━━━ Records for processing
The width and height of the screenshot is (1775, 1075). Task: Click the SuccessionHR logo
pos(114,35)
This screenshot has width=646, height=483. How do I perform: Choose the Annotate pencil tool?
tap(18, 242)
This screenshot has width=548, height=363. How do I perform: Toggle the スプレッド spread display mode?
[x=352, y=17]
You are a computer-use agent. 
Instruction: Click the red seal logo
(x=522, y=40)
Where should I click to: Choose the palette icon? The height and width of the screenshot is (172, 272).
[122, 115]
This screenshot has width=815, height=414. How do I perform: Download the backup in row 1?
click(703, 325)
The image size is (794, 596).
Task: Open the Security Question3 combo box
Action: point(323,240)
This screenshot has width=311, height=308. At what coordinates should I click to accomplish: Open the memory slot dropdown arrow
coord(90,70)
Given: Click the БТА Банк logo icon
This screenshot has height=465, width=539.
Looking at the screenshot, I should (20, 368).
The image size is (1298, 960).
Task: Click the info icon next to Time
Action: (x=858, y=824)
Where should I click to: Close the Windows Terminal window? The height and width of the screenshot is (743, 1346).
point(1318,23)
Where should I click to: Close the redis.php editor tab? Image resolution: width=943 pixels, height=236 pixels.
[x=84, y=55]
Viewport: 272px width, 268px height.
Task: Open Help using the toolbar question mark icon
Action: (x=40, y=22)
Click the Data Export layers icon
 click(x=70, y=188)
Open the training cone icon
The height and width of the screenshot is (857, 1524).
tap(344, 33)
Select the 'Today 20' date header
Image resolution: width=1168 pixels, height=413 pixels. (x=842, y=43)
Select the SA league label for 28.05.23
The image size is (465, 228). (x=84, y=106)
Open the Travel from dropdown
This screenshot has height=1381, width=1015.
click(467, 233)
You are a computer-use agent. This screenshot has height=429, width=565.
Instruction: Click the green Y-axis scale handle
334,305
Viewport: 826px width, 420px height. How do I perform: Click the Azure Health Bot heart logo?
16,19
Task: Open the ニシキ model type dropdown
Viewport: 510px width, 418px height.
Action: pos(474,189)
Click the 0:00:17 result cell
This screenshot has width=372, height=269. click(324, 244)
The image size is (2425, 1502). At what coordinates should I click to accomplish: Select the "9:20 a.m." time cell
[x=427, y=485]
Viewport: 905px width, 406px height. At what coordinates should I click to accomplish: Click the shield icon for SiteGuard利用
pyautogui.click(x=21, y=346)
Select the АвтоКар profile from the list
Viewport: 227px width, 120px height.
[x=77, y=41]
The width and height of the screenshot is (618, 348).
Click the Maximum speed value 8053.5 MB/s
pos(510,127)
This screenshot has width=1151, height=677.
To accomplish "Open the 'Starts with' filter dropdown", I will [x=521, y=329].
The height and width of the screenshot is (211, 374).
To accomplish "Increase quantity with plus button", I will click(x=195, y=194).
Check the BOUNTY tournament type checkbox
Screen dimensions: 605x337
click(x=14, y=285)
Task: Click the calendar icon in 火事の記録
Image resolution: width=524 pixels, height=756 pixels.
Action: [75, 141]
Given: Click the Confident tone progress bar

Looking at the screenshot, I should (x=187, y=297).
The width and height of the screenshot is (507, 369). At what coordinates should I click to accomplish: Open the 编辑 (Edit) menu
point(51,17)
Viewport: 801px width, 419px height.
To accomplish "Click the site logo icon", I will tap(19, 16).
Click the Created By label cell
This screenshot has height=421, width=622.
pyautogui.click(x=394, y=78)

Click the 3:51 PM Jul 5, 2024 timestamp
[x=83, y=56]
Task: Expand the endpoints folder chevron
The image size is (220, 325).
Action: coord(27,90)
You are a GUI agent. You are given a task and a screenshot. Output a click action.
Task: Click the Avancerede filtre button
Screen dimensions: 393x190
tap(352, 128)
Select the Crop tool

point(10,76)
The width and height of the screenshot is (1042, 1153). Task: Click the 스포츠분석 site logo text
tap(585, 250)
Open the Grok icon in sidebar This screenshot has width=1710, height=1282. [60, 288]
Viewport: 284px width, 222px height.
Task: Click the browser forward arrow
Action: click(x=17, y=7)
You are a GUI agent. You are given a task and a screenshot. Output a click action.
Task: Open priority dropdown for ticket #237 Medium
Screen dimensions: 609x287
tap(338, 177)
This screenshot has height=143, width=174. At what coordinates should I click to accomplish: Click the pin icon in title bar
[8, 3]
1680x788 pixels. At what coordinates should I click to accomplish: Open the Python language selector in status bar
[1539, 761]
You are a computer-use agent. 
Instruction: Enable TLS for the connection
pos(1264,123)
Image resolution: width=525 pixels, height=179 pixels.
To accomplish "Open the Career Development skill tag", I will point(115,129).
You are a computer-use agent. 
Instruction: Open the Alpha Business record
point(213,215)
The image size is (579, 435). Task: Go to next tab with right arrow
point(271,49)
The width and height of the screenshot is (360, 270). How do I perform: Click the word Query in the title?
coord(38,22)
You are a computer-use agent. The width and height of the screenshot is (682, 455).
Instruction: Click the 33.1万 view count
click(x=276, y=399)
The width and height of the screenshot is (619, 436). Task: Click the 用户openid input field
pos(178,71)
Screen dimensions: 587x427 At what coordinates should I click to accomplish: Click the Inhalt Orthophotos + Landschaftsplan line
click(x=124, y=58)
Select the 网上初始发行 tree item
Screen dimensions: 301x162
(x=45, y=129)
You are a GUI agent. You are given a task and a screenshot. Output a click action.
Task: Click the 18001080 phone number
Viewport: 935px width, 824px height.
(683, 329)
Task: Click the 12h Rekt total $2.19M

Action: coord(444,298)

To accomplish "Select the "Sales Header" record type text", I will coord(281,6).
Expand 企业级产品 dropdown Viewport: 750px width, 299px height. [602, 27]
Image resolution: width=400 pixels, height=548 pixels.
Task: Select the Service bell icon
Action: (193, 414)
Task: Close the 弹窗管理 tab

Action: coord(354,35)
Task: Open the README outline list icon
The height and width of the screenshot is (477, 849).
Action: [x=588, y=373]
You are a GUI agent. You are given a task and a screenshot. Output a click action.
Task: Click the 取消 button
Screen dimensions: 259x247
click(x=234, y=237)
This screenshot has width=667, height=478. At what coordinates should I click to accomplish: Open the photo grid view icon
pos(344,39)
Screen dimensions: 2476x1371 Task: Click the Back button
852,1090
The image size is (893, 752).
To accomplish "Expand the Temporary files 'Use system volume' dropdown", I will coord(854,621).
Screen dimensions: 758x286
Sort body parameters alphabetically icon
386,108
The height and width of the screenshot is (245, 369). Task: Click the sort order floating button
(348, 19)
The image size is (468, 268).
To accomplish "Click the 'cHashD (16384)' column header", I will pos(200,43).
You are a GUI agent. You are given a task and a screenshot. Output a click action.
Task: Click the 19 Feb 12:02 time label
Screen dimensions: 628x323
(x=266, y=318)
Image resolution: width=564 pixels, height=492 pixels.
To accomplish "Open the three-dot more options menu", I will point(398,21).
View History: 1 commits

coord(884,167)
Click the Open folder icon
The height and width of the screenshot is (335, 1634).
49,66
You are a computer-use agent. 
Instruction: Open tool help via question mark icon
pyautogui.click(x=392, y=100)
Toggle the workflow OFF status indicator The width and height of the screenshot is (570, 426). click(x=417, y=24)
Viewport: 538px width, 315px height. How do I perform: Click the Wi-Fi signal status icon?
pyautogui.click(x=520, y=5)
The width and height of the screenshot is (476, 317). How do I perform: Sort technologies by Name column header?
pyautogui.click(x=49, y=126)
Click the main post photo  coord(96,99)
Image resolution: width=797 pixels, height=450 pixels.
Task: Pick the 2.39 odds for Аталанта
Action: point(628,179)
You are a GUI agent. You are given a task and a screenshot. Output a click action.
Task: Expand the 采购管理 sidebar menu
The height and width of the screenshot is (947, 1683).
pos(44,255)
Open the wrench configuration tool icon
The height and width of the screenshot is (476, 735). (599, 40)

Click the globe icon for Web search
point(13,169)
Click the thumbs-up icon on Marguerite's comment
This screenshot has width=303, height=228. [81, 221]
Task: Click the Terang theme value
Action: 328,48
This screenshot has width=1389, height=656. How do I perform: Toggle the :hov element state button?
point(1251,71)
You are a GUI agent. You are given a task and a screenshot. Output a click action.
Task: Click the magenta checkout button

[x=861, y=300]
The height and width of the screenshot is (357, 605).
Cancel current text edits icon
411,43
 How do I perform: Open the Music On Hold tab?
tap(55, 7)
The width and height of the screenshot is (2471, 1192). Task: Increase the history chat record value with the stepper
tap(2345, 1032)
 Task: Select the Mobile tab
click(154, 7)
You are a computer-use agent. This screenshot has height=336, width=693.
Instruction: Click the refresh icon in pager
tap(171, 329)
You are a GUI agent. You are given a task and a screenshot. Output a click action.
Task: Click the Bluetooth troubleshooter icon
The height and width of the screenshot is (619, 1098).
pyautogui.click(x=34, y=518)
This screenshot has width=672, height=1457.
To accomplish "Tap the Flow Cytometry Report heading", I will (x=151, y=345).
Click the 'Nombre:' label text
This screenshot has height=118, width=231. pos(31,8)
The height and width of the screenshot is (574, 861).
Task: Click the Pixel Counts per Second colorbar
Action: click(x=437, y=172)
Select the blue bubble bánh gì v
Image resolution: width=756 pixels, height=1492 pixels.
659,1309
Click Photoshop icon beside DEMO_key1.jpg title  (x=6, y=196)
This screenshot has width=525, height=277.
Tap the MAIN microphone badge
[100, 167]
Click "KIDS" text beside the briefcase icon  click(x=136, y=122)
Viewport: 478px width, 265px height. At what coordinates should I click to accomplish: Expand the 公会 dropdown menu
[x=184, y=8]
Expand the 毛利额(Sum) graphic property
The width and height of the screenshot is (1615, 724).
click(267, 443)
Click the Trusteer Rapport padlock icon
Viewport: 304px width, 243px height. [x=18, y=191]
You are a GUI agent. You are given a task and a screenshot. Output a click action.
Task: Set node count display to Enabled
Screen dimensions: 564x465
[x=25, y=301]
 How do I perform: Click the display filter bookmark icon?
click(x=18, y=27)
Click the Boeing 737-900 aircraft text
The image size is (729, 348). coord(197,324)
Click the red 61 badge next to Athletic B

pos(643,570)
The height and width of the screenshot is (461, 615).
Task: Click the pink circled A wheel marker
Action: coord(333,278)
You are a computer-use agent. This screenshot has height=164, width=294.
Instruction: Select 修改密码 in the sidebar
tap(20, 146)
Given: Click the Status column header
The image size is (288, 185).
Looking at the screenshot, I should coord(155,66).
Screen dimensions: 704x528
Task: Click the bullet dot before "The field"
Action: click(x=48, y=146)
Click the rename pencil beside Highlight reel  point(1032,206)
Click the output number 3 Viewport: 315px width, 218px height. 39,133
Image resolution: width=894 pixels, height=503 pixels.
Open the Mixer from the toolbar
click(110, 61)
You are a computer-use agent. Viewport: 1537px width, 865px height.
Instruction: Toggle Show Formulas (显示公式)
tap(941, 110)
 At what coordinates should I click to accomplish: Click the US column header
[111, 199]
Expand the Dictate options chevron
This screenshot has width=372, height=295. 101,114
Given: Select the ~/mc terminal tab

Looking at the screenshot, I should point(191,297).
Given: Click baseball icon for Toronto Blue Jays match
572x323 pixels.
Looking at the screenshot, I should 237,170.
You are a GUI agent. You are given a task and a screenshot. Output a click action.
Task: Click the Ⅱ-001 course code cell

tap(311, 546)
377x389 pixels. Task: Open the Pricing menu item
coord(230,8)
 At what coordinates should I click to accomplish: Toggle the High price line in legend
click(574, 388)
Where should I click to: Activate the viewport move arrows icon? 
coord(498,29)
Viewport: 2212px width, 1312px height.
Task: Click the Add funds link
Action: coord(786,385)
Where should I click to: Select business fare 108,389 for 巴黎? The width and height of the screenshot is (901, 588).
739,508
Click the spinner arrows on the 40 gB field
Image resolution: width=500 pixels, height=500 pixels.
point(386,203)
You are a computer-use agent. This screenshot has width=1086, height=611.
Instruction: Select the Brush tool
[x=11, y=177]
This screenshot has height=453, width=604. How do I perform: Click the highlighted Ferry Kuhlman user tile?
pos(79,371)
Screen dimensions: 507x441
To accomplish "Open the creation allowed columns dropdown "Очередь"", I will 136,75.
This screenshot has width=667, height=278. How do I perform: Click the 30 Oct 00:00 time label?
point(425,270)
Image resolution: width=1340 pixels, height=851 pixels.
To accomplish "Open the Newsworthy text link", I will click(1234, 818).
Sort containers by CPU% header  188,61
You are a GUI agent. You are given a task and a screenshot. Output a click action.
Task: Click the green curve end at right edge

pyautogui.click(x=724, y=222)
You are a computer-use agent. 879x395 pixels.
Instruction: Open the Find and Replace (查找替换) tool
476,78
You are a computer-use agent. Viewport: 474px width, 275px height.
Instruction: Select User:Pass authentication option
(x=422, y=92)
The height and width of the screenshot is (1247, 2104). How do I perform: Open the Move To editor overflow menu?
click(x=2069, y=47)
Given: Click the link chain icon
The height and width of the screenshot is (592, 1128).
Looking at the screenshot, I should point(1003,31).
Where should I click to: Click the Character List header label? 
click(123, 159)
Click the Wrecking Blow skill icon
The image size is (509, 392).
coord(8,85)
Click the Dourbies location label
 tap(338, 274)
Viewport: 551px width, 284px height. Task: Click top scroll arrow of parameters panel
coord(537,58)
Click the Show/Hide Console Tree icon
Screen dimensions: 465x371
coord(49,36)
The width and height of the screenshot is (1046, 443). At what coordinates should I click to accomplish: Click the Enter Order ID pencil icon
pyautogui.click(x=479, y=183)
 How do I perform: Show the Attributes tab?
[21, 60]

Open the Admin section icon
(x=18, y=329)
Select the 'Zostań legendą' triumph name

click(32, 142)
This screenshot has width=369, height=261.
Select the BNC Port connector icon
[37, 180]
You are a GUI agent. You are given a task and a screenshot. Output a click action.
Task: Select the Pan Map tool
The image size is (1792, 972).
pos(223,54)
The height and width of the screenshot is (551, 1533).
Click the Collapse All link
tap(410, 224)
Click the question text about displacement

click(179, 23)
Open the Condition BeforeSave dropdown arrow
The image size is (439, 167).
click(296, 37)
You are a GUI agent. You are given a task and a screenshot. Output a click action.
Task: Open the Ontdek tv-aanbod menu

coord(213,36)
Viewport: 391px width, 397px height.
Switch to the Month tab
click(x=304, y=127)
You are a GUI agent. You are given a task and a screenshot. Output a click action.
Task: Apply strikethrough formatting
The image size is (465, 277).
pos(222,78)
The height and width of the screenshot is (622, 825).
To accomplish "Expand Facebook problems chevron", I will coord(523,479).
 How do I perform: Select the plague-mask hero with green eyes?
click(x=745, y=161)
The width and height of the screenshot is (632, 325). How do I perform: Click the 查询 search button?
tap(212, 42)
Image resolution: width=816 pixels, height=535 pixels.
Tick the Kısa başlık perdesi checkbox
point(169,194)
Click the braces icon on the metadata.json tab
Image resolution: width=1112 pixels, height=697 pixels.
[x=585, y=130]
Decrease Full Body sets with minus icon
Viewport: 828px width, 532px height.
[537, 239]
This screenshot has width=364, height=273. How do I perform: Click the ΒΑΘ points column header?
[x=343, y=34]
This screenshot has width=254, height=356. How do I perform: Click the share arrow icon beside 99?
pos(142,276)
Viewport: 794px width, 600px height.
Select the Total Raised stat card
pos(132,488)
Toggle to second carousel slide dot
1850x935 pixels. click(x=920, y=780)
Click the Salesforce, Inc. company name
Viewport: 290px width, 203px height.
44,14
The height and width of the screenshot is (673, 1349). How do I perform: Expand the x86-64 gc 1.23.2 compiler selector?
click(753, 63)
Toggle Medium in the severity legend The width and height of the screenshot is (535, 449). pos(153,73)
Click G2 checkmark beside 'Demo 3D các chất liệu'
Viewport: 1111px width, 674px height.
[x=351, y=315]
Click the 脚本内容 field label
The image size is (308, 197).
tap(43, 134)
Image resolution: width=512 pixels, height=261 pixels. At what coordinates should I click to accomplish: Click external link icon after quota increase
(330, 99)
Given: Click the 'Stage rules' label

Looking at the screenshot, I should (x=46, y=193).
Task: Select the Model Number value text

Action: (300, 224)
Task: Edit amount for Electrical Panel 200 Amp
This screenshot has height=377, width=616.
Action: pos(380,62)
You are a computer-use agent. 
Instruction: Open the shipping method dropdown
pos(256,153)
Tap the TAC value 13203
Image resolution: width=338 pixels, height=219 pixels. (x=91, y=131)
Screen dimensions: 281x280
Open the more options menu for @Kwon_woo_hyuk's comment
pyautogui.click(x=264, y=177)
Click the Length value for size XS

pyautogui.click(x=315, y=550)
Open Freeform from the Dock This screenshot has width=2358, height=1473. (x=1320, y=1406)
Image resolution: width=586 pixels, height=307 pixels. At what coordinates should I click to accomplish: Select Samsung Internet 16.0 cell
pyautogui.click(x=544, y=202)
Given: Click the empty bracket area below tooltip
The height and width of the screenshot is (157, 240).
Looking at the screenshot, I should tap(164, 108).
━━━━━━
**Problem statement**
Write out, exactly as they appear, the rows from the line containing "The height and width of the screenshot is (551, 1533)." through the line containing "coord(213,36)", including both of those lines.

**Exercise answer**
The height and width of the screenshot is (551, 1533).
Click the Collapse All link
tap(410, 224)
Click the question text about displacement

click(179, 23)
Open the Condition BeforeSave dropdown arrow
The image size is (439, 167).
click(296, 37)
You are a GUI agent. You are given a task and a screenshot. Output a click action.
Task: Open the Ontdek tv-aanbod menu

coord(213,36)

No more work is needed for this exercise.